*KURZE AUFGABE 1*.
Beantworte anhand des Textes über Josef Tal diese Fragen:
(a) In welchem Jahr stieß Tal an der Berliner Hochschule für Musik auf die Apparaturen von Friedrich Trautwein?
(b) Wer war sein Kompositionslehrer?
(c) Wessen Sohn war Josef Tal?
*KURZE AUFGABE 2*. Bitte führe den Text über Josef Tal im Anschluss an das zuletzt wiedergegebene Zitat weiter.

*LESETEXT*.
----

Er war der Doyen der israelischen Musik, der Komponist und Pianist Josef Tal. Die Jugendjahre in Berlin und das Studium an der dortigen Hochschule für Musik haben den Sohn eines Rabbiners für sein Leben geprägt.

Von Albrecht Dümling |
    Wie vom Blitz getroffen war Josef Tal, als er 1931 in der Berliner Hochschule für Musik auf Apparaturen des Ingenieurs Friedrich Trautwein stieß. Es waren Oszillatoren, mit denen synthetische Klänge erzeugt werden konnten. Diese Vorläufer der modernen Synthesizer eröffneten dem Musikstudenten ungeahnte Möglichkeiten. Er stürzte sich, wie er später schrieb, "mit Haut und Haar in diese Zauberwelt". Sein Kompositionslehrer Heinz Tiessen hatte ihn schon auf Arnold Schönbergs Zwölftontechnik hingewiesen. Aber die elektronischen Klänge bedeuteten einen Schritt darüber hinaus.
    "Ich bin nicht über die Zwölftonmusik hinausgekommen, weil ich klüger bin als Schönberg, sondern weil ich mich auch interessiert habe: Was ist nach Schönberg alles geschehen?"

----

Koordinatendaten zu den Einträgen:
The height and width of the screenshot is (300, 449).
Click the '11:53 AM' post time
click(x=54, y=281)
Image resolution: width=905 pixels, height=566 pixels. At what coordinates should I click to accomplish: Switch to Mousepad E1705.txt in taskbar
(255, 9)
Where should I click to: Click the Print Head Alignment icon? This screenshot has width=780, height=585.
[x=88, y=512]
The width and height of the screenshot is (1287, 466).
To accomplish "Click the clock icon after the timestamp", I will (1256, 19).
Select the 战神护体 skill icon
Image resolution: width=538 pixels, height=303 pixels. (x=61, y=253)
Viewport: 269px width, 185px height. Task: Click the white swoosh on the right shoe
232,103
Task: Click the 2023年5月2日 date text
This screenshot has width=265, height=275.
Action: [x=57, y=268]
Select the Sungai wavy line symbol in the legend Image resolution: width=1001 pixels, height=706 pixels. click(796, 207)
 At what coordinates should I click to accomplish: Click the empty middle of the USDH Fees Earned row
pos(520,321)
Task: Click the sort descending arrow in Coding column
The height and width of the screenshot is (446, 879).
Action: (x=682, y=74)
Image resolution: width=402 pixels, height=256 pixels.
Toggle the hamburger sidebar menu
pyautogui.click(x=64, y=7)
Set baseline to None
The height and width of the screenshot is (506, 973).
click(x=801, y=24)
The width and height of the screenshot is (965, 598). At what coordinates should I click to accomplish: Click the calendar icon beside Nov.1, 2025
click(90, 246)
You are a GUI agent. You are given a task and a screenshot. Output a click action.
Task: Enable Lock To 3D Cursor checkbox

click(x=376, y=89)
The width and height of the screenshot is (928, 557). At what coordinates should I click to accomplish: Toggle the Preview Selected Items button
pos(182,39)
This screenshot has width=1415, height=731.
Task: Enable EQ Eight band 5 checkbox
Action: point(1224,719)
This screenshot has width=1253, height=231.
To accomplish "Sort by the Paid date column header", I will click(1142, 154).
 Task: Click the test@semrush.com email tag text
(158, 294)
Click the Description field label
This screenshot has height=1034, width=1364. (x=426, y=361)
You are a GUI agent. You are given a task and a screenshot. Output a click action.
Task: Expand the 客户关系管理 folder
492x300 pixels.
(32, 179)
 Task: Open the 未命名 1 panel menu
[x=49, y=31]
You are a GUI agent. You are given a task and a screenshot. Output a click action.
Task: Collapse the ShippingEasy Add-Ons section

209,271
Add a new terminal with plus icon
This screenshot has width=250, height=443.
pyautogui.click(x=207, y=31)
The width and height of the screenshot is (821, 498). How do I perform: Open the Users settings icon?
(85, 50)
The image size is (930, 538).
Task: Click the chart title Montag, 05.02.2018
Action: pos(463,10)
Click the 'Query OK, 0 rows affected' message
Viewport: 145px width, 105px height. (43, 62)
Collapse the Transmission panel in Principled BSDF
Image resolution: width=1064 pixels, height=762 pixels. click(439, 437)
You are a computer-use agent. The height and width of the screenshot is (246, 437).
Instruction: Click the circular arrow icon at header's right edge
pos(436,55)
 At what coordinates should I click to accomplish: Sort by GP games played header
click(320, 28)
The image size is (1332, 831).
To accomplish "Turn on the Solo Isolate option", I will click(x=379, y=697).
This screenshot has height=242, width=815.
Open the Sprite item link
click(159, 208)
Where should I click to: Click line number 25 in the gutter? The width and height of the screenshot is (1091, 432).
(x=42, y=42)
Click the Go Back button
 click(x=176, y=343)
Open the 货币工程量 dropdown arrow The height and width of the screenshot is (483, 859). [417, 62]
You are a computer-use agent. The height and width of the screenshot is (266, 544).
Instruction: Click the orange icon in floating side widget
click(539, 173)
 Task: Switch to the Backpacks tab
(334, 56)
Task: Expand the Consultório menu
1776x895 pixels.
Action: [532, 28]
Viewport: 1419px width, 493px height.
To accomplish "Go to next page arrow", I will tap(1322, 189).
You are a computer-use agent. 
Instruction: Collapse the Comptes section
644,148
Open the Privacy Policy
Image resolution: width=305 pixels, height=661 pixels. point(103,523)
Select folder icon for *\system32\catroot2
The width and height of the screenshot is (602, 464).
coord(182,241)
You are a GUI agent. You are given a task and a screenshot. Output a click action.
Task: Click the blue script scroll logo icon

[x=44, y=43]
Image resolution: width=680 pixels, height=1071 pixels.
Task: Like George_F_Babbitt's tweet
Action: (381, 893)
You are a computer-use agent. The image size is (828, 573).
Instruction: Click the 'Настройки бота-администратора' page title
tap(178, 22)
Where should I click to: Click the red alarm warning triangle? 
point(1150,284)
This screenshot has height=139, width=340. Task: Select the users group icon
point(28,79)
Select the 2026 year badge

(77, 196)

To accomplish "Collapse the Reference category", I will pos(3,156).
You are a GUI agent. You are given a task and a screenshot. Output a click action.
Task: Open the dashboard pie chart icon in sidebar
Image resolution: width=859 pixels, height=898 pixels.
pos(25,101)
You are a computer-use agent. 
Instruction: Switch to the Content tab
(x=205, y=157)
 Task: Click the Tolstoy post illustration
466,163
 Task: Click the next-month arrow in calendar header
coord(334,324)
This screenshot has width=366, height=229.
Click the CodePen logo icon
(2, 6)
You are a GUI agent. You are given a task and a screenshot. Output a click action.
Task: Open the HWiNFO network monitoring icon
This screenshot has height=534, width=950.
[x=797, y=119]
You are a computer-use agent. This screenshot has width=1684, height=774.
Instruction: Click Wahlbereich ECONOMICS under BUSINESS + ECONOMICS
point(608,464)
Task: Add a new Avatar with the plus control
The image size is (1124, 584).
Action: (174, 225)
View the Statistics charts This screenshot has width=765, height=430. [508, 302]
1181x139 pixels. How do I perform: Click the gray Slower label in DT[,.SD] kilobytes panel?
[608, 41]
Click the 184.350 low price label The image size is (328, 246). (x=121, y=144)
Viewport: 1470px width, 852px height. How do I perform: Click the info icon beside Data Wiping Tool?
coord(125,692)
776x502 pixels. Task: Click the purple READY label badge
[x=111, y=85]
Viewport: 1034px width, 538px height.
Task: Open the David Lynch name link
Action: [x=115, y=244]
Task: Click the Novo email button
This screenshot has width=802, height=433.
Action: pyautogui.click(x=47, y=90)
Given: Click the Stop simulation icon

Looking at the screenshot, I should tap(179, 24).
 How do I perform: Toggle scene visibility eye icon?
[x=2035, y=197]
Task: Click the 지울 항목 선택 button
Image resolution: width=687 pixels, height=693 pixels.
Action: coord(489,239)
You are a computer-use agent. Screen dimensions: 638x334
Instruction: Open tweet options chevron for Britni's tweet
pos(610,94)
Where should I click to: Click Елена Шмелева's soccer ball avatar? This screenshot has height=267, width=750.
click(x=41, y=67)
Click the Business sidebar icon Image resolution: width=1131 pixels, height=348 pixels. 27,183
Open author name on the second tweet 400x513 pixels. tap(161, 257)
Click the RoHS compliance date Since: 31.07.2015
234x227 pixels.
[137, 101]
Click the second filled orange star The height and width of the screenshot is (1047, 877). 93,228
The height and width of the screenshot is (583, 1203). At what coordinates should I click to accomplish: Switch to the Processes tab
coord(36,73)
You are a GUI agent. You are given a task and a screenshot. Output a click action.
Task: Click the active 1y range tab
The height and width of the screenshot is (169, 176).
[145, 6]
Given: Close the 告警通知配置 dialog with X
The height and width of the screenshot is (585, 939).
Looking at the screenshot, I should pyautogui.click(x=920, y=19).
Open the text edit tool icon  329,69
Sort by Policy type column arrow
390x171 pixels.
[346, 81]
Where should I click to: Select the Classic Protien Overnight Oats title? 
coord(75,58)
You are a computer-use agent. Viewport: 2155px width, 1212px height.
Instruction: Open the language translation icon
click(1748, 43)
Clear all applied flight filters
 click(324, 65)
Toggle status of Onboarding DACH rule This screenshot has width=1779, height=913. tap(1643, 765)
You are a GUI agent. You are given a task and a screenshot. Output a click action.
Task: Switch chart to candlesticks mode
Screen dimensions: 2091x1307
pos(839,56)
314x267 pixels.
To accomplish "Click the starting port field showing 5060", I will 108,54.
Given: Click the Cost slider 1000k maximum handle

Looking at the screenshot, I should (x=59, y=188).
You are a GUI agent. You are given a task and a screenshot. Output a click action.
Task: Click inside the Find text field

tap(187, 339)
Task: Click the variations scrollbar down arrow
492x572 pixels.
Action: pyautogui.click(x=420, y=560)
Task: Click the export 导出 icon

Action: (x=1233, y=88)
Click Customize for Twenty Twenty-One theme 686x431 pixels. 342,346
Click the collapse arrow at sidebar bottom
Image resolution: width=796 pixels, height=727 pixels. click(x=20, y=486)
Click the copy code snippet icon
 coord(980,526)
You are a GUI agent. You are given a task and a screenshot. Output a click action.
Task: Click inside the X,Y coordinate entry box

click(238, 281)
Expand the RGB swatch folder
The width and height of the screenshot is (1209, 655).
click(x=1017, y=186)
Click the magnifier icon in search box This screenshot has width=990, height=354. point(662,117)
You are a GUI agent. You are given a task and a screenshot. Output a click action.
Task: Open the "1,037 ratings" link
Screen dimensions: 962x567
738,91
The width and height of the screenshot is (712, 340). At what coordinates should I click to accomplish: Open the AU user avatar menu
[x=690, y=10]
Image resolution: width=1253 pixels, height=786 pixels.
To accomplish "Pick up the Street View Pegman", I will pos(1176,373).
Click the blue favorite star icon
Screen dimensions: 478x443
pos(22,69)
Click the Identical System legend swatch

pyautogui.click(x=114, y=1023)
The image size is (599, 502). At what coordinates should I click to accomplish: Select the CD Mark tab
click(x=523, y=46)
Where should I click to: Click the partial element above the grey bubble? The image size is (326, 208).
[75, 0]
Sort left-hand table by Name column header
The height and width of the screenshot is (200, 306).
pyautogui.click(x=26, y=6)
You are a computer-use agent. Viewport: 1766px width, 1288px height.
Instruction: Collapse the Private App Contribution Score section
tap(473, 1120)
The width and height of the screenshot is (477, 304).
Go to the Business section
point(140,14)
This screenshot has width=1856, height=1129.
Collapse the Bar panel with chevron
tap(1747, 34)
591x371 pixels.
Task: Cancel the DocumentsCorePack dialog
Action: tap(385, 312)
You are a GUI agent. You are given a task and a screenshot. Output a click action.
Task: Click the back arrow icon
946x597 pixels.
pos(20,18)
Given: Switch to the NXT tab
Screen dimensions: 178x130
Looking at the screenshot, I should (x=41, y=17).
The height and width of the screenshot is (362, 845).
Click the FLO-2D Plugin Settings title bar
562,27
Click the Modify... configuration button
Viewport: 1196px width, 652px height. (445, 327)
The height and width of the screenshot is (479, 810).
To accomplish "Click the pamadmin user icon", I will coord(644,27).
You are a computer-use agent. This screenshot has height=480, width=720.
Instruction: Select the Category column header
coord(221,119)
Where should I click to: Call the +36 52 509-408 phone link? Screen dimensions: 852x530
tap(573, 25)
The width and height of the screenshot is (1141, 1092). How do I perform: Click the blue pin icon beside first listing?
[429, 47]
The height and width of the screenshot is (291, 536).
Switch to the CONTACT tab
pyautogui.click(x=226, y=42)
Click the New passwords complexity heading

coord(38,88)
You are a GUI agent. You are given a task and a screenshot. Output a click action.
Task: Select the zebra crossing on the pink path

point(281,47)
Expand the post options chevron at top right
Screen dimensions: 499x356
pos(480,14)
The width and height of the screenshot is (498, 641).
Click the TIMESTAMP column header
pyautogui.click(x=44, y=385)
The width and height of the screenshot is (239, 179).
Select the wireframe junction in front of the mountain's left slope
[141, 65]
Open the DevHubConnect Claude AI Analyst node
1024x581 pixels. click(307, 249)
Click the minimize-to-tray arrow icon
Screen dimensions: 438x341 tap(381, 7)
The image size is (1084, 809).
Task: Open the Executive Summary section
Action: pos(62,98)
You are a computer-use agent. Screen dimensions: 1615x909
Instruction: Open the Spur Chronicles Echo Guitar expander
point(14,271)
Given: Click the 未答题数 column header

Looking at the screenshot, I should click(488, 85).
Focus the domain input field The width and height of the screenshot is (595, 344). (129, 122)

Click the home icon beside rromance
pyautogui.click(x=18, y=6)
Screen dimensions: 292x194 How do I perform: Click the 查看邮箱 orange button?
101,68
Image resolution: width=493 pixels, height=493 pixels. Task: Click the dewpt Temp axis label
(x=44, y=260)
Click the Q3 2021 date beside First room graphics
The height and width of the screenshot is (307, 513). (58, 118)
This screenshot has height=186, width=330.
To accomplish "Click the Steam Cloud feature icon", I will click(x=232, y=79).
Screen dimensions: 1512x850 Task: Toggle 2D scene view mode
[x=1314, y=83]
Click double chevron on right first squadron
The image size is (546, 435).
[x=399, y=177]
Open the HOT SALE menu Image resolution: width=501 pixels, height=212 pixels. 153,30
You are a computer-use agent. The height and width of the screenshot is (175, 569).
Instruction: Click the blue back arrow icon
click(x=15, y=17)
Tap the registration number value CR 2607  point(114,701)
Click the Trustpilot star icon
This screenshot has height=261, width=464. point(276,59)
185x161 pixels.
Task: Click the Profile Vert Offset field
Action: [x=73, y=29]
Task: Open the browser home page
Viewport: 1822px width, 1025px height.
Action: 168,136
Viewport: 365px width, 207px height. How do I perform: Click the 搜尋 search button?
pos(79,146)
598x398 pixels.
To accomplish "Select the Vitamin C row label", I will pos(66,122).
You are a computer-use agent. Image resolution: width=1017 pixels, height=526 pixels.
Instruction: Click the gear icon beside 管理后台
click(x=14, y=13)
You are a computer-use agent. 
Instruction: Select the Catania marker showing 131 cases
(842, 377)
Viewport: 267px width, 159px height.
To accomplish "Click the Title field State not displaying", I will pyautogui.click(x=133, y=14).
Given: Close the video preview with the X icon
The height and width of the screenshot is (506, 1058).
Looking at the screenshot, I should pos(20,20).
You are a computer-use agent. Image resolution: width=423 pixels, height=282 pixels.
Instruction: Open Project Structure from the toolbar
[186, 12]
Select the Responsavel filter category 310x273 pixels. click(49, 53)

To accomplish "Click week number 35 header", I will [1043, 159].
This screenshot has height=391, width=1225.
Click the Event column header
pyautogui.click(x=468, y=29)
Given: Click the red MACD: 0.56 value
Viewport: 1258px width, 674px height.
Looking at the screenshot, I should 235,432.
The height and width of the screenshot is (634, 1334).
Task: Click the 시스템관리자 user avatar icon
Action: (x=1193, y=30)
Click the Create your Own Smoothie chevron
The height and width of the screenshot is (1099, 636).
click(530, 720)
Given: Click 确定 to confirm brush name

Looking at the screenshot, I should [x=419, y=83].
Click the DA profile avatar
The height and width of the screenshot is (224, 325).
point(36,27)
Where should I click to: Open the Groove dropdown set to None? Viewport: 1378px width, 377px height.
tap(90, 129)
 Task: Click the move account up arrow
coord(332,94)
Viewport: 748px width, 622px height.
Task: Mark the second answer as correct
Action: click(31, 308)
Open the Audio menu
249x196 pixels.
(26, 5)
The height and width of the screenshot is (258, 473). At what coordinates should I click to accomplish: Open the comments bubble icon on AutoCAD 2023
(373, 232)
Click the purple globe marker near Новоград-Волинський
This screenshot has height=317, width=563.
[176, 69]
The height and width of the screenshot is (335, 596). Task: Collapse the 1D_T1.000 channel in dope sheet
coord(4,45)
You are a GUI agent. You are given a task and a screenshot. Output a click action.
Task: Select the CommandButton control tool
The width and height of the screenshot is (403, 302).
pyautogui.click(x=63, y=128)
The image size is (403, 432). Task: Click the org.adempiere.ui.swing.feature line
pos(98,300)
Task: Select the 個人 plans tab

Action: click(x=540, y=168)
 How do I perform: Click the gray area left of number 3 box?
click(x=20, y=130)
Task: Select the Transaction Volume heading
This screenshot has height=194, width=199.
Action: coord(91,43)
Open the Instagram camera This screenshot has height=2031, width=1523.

----

*LÖSUNG 1*.
(a) 1931
(b) Heinz Tiessen
(c) Der Sohn eines Rabbiners

*LÖSUNG 2*.
    Als Sohn eines Rabbiners war Josef Grünthal, wie er zunächst noch hieß, am 18. September 1910 in Pinne bei Posen zur Welt gekommen. Nur Monate später folgte der Umzug nach Berlin, wo sein Vater die Leitung eines jüdischen Waisenhauses übernahm. An der Berliner Musikhochschule beeindruckte den jungen Studenten neben der Elektronik besonders der für das Musikleben in Preußen verantwortliche Leo Kestenberg. Die Musik begriff er seitdem als ein Mittel der Kommunikation und der Erziehung.

    Die Herrschaft Adolf Hitlers beendete für Josef Tal diese glückliche Periode. In Deutschland gab es für ihn, den Juden, keine Zukunft mehr. Im März 1934 bestieg er am Anhalter Bahnhof einen Nachtzug, der ihn nach Triest bringen sollte. Die Eltern blieben zurück. Nur jüdische Auswanderer saßen in diesem Sonderzug, dessen Ausfahrt aus Berlin dem Komponisten unvergesslich blieb.

    "Eine halbe Minute vor Abgang des Zuges begann die Menschenmenge die jüdische Nationalhymne Hatikwah zu singen. Im Echo der mächtigen Bahnhofshalle brach sich der Klang viele, viele Male. Es brauste ein überwältigender Hymnus aus dem unendlichen Universum Gottes. Unter diesem Klangrausch setzte sich der Zug im Schritttempo langsam in Bewegung.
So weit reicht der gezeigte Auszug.